Add providers and graders in your own code — no fork required — via a config file or the library API.

The Provider and Grader interfaces are the extension points. You can add either in your own project — without forking Promptopus — in two ways:

  1. A promptopus.config.mjs plugin file the CLI auto-loads.
  2. The programmatic library API (import … from 'promptopus').
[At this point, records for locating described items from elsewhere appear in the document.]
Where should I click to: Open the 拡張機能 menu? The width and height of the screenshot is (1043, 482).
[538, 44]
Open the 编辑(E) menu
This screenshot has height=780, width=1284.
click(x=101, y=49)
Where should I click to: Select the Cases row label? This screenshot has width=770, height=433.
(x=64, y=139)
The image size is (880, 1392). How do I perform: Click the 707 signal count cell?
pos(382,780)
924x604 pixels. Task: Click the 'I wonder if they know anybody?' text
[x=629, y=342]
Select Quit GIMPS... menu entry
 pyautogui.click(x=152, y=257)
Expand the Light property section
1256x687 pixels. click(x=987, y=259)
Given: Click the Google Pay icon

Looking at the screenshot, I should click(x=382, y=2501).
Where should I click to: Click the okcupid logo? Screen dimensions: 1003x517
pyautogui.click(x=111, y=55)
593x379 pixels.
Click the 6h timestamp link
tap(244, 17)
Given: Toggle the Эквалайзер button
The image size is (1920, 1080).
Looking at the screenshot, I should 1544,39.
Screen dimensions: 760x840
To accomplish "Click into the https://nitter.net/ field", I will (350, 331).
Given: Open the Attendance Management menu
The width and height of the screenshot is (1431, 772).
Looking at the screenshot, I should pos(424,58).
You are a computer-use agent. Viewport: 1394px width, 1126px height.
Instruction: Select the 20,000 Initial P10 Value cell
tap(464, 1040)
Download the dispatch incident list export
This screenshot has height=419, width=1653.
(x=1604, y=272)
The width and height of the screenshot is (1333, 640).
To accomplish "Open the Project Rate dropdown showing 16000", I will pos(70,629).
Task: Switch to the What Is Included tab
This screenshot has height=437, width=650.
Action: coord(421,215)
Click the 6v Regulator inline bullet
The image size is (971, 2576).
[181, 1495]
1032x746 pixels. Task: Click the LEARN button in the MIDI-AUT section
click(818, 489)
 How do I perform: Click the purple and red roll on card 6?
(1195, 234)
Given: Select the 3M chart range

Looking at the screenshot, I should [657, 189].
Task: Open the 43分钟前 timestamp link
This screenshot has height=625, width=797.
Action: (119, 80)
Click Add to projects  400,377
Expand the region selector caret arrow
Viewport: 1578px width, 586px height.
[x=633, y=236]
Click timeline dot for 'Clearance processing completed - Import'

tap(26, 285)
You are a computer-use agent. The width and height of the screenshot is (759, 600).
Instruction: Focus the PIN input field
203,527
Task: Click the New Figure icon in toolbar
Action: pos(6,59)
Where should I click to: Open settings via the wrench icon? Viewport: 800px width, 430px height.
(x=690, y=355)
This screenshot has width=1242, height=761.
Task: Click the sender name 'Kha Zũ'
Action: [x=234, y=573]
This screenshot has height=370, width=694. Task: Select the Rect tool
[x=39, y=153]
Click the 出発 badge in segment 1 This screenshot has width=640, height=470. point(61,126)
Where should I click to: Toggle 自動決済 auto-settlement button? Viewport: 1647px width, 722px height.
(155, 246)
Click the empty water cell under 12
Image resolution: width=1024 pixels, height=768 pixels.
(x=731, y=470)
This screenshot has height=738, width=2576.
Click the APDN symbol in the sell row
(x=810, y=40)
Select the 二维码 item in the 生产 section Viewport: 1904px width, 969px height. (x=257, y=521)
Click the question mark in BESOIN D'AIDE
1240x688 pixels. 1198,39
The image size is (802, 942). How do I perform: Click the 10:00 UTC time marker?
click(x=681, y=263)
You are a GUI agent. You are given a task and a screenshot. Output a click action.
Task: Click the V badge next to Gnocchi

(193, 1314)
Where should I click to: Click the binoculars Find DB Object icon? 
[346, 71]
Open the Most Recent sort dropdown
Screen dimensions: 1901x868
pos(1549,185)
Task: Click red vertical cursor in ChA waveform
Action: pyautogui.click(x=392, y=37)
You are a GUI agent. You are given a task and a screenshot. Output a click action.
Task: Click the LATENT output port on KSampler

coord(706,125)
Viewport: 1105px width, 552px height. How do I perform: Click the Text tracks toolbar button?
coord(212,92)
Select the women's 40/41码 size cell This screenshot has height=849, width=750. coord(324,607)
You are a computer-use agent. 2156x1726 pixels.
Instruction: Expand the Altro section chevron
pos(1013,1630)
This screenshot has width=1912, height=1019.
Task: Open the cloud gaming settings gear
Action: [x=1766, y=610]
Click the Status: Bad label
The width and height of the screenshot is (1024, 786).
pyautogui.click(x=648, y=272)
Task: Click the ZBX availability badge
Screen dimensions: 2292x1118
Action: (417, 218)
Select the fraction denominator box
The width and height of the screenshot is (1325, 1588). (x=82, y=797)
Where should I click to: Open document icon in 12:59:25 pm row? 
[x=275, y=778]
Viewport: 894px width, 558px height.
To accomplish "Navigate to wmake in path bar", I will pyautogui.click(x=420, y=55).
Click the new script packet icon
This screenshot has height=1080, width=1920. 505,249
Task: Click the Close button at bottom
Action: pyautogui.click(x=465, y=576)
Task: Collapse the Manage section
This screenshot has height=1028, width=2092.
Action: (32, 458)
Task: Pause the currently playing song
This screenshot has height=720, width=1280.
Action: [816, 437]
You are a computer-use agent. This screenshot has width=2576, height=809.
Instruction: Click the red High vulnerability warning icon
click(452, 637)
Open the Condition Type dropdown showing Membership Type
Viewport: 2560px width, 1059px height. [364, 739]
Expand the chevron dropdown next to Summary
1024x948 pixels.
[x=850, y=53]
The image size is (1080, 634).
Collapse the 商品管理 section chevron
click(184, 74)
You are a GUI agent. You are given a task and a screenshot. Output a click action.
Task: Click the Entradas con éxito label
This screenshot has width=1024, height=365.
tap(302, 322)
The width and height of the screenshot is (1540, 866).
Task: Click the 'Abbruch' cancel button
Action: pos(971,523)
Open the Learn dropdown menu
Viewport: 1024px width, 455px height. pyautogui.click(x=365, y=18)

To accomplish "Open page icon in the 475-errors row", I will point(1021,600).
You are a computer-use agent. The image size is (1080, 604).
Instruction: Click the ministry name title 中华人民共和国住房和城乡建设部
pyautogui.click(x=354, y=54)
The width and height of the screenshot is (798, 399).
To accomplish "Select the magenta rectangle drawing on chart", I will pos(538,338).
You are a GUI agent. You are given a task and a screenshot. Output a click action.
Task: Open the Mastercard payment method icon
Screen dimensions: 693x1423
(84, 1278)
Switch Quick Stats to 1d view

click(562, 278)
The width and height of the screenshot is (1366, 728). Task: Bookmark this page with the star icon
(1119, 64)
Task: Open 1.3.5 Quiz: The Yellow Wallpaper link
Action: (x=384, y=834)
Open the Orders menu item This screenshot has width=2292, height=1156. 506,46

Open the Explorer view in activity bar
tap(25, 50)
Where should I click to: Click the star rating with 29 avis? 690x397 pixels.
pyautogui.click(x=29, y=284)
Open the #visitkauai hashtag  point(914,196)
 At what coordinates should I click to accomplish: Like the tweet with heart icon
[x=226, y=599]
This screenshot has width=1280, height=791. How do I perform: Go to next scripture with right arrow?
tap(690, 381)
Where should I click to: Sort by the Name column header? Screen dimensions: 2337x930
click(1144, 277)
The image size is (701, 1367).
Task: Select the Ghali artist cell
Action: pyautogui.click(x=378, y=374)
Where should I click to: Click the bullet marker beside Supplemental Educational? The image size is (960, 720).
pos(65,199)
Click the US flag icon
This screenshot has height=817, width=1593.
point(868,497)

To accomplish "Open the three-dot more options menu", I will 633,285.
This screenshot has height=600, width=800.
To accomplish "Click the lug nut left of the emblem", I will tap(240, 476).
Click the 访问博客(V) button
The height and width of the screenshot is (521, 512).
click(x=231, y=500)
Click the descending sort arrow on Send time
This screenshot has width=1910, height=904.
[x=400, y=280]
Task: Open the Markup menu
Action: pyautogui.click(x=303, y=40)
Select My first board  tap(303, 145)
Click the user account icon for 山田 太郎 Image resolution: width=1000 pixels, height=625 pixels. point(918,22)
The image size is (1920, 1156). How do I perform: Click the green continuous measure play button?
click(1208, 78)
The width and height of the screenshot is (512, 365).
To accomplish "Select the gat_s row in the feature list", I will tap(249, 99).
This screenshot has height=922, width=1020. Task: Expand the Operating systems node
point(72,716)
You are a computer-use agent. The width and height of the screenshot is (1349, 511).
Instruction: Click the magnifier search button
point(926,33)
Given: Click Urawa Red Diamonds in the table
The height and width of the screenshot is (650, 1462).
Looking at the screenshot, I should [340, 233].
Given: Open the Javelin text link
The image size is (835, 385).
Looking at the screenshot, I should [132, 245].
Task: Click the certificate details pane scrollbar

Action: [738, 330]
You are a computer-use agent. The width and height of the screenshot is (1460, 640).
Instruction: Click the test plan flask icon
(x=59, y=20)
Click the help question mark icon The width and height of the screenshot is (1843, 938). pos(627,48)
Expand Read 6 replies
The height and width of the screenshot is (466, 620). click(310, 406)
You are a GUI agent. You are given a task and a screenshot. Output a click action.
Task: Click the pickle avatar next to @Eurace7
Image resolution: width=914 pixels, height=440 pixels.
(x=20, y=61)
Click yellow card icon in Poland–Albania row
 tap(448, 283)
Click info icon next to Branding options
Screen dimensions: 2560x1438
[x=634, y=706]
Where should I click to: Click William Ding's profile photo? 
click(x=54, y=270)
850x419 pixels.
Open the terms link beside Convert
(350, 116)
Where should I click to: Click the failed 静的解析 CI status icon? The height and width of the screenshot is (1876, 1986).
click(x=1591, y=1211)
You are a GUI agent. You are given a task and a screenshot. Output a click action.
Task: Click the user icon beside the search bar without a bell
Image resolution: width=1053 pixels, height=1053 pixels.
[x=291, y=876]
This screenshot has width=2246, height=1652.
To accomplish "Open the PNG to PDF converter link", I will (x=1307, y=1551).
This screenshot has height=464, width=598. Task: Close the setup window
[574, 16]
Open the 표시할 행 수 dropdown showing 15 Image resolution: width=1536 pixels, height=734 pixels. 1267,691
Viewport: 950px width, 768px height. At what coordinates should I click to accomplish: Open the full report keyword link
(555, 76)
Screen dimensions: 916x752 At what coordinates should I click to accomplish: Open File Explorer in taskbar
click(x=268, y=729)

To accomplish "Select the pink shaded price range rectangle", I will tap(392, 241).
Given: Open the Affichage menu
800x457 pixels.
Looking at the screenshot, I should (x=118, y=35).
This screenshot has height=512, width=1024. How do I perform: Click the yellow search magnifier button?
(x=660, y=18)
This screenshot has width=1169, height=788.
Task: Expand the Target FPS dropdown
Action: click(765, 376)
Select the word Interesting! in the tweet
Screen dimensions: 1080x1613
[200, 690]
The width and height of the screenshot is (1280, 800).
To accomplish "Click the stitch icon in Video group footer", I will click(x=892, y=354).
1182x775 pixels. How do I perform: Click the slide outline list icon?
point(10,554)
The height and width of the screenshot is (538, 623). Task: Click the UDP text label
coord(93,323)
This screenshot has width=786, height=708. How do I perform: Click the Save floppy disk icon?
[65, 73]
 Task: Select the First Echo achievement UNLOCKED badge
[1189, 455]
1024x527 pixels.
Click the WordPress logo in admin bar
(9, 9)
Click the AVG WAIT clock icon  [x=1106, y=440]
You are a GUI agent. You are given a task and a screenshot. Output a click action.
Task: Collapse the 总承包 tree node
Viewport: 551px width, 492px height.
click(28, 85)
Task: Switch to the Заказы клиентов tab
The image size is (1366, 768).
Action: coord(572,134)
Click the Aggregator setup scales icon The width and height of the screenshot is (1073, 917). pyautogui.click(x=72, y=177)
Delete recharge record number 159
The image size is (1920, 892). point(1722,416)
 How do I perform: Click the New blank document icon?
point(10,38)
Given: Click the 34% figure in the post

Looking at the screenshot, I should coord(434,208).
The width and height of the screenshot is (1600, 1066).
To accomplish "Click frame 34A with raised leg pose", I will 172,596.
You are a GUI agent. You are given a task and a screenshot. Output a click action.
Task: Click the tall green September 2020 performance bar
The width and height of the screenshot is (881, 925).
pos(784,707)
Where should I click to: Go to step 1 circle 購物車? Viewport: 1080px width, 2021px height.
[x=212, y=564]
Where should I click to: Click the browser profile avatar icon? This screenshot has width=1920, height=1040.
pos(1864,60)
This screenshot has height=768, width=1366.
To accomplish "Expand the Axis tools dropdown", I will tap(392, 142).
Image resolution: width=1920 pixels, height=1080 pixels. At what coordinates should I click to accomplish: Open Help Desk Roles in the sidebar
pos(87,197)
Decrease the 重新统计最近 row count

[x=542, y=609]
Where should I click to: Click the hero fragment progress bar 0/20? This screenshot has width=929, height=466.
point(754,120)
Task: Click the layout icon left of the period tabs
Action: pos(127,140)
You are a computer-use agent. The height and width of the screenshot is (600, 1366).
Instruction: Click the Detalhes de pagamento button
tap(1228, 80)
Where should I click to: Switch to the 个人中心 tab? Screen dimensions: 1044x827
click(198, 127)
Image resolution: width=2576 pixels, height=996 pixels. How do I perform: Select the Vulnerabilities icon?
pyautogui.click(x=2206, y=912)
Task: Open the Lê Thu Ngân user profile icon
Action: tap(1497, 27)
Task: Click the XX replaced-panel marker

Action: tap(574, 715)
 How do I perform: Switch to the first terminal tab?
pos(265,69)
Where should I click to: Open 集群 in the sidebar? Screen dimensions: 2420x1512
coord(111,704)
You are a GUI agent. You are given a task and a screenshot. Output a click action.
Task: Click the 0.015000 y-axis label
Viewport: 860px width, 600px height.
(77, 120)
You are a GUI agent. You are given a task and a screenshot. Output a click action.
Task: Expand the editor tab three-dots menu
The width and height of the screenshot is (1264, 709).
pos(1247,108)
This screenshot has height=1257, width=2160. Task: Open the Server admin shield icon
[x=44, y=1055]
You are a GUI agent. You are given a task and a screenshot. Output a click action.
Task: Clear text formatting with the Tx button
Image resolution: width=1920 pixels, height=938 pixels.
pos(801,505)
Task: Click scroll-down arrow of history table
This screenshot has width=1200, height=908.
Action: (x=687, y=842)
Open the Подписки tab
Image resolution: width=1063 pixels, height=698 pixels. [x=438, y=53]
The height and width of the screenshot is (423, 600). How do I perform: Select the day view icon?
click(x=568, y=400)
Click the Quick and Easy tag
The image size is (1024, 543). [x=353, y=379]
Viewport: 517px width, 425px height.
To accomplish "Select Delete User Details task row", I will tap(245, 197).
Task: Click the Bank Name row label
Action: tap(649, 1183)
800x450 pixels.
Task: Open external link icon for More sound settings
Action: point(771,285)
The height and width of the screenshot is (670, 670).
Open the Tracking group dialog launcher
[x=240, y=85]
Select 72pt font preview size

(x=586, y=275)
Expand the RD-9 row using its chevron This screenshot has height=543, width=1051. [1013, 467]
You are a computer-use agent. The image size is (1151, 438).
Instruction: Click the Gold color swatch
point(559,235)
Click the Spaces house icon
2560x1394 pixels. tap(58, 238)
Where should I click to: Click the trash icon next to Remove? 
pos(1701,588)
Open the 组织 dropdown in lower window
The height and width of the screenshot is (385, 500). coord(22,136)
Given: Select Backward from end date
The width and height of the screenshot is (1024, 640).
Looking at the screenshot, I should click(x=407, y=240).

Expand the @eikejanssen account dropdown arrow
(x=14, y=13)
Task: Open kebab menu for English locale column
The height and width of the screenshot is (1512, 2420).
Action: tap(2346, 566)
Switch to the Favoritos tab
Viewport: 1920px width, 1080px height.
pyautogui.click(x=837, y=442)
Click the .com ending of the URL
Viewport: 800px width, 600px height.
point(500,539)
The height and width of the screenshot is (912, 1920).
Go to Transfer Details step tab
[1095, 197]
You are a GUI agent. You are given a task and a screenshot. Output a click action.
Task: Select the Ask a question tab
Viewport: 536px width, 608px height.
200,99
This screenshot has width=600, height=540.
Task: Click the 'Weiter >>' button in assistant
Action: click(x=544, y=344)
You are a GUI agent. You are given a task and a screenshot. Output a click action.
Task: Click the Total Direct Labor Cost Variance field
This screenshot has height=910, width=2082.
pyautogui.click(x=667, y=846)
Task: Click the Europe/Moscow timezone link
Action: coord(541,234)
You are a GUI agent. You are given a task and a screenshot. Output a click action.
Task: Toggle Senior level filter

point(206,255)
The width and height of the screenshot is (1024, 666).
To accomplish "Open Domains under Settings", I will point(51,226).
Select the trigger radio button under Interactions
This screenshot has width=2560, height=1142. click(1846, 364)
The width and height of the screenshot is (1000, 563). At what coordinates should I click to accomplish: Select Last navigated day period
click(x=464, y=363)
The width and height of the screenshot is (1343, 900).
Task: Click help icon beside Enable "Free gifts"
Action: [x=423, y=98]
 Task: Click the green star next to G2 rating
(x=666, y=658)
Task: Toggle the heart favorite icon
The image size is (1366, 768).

Plugins via promptopus.config.mjs

Drop a promptopus.config.mjs (or .js) next to your suite. The CLI discovers it automatically (or pass --config <path>). It maps custom provider kinds and grader types to factory functions:

// promptopus.config.mjs
import { defineConfig, computeCostUsd } from 'promptopus';

export default defineConfig({
  providers: {
    // referenced in YAML as: kind: cohere
    cohere: (spec) => ({
      name: spec.name,
      model: spec.model,
      async generate(prompt, opts) {
        const start = performance.now();
        const res = await fetch('https://api.cohere.com/v2/chat', {
          method: 'POST',
          headers: {
            authorization: `Bearer ${process.env[spec.apiKeyEnv ?? 'COHERE_API_KEY']}`,
            'content-type': 'application/json',
          },
          body: JSON.stringify({ model: spec.model, messages: [{ role: 'user', content: prompt }] }),
        });
        const data = await res.json();
        const text = data.message.content[0].text;
        const tokensIn = data.usage.tokens.input;
        const tokensOut = data.usage.tokens.output;
        return {
          text,
          tokensIn,
          tokensOut,
          latencyMs: Math.round(performance.now() - start),
          costUsd: computeCostUsd(spec.model, tokensIn, tokensOut),
        };
      },
    }),
  },

  graders: {
    // referenced in YAML as: type: word-count
    'word-count': (spec) => ({
      id: `word-count(${spec.max})`,
      family: 'deterministic',
      grade: ({ output }) => {
        const n = output.text.trim().split(/\s+/).filter(Boolean).length;
        const passed = n <= spec.max;
        return {
          graderId: `word-count(${spec.max})`,
          family: 'deterministic',
          score: passed ? 1 : 0,
          passed,
          detail: `${n}/${spec.max} words`,
        };
      },
    }),
  },
});

Now use them in any suite — Promptopus validates built-in types strictly but lets custom kind/type through to your factories:

providers:
  - { name: cohere-cmd, kind: cohere, model: command-r, apiKeyEnv: COHERE_API_KEY }
cases:
  - id: c1
    prompt: "Summarize: {{source}}"
    source: "…"
    graders:
      - { type: non-empty }
      - { type: word-count, max: 60 }   # your custom grader
promptopus run my.suite.yaml          # config auto-loaded
# → • plugins: promptopus.config.mjs

The factory contracts

  • Provider factory: (spec) => Provider. spec is the YAML object (kind, name, model, and any extra fields you add). Return an object implementing generate(prompt, opts) → { text, tokensIn, tokensOut, latencyMs, costUsd }.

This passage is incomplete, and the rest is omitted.